Only then did Dwynwyn notice the shredded membranes of the captain’s wings. He could not have flown up with them on his signal, nor could he fly now. Blood pulsed from the wound, a dark stain growing under where he lay. Dwynwyn wondered for a moment if Deython knew how badly he was hurt but then realized that he most probably did.
A sudden gust of the evening breeze pressed the nightrunner sideways. Dwynwyn gripped the side as though to steady the ship. They were being carried quickly eastward by the breeze, out past the edge of Oakan Forest. The guards, such as remained, were still in pursuit, trying desperately to reach their captain and the princess.
On the ground below them, Dwynwyn was aware of motion. The centaurs were galloping under them, their bows still in hand. They know we will come down, Dwynwyn thought. They are stalking us. Faeries can only fly so far.
“We’ve stopped risin
g,” the captain said heavily, his breathing labored. “We’re going back down.”
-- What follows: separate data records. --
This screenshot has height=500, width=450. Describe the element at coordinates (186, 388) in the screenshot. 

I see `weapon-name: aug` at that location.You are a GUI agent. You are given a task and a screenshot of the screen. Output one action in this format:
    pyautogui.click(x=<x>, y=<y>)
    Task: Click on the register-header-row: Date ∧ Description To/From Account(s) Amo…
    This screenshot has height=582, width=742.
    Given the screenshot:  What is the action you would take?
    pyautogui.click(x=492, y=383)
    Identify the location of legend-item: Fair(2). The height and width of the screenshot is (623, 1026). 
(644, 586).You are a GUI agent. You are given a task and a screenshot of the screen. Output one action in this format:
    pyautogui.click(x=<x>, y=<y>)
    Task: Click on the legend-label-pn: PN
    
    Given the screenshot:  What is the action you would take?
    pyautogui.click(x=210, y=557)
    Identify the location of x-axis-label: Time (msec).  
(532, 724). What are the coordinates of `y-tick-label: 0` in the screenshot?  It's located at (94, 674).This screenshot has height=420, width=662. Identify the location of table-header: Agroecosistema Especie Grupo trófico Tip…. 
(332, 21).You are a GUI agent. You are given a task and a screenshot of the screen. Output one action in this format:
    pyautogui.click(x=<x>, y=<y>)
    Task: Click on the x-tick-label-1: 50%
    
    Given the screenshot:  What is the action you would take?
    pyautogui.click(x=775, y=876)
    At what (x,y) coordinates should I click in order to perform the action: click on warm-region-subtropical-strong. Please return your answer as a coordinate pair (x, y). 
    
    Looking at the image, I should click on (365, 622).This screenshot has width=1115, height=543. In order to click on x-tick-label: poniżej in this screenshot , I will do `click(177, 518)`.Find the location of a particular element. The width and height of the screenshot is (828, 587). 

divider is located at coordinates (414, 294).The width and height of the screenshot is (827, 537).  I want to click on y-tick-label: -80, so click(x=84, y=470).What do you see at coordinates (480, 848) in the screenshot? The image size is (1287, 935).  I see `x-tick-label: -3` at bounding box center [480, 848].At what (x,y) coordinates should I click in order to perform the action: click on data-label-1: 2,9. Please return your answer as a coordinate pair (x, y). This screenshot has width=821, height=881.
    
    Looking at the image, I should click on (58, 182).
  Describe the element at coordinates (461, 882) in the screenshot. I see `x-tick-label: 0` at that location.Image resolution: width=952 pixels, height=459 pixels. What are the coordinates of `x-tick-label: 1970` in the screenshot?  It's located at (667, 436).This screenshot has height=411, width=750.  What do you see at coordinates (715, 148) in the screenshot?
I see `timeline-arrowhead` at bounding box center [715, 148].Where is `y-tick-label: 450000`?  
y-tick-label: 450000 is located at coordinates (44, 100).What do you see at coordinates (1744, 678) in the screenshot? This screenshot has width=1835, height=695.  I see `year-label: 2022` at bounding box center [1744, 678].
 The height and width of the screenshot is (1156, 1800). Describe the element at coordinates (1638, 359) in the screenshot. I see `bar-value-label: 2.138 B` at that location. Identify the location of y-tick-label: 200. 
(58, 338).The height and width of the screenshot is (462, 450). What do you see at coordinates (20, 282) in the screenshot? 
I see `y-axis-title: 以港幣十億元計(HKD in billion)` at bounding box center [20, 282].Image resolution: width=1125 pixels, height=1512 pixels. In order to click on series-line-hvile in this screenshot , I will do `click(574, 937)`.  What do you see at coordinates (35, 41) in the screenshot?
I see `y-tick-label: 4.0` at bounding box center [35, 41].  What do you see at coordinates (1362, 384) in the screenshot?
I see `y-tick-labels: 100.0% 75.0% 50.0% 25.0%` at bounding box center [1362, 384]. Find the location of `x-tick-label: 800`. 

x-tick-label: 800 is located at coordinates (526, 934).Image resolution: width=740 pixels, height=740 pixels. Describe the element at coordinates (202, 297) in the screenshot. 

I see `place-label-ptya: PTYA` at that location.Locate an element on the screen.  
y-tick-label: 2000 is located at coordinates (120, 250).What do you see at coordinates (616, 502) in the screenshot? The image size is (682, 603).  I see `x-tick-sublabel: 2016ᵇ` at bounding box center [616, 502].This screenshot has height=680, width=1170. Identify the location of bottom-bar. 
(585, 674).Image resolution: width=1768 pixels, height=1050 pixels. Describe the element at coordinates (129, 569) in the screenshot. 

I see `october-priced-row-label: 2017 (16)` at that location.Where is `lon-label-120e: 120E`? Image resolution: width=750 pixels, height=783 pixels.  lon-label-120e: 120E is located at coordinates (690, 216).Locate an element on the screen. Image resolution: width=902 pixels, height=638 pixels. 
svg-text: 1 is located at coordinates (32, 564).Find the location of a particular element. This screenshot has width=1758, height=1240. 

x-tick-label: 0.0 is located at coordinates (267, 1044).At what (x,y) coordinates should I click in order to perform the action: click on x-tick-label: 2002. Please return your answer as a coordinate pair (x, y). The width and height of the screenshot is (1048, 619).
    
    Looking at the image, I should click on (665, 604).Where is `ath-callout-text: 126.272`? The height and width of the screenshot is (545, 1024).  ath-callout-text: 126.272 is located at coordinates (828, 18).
“Why?” Dwynwyn questioned, glancing about the nightrunner. Then she saw it. The foremost crystal globe was cracked. An arrow must have fractured it.
The centaurs continued to gallop under them, waiting for them. Dwynwyn took a shuddering breath. She and Aislynn would have to fly for the tower after all.
“Aislynn,” Dwynwyn said calmly. “Do you think you can fly as far as the tower?”
“I . . . I don’t know,” the princess replied. “I suppose if I must . . .”
“You must.” Dwynwyn then turned and looked sadly down on the injured guard lying at her feet. “Captain, I . . .”
“You must fly, ladies!” Deython said simply. Then he smiled. “My men will come for me, then I’ll take care of you.”
“Dwynwyn! Wait!” Aislynn called out. “Look! Look to the tower!”
Dwynwyn turned and was astonished.
The tower was erupting with flight. Figures rushing into the air from the courtyard below streamed toward them.
“The tower guard!” The captain sighed with relief as he looked over the side of the nightrunner. “They’ve seen us! Mother of the Glade be praised!”
Aislynn cried out loudly from the gondola, waving her arms frantically. “Here! We are here! Oh, Dwynwyn, perhaps I should fly out to thank them! They are so wonderful, so valiant!”
Deython’s face suddenly altered. There was astonishment and fear in his eyes. He tried to struggle to his feet but fell weakly back, unable even to grip his sword. “It cannot be!”
“Their wings! They’re all wrong!” Dwynwyn’s breath was coming in quick gulps. “It is a new truth . . . a new and terrible truth!”
The remnants of the nightrunner guards encircled the ship. Their swords were drawn. Tired as they were, they were willing to fight one last battle. Each of them knew, however, that it was a futile gesture.
Aislynn cowered behind Dwynwyn. There was no place else to hide.
Ten phalanxes of flying warriors surrounded the nightrunner in a sphere. Their narrow halberds shone in the failing light of the day. They beat the air with their noisy wings, the sound of it rumbling like the thunder of doom in Dwynwyn’s ears.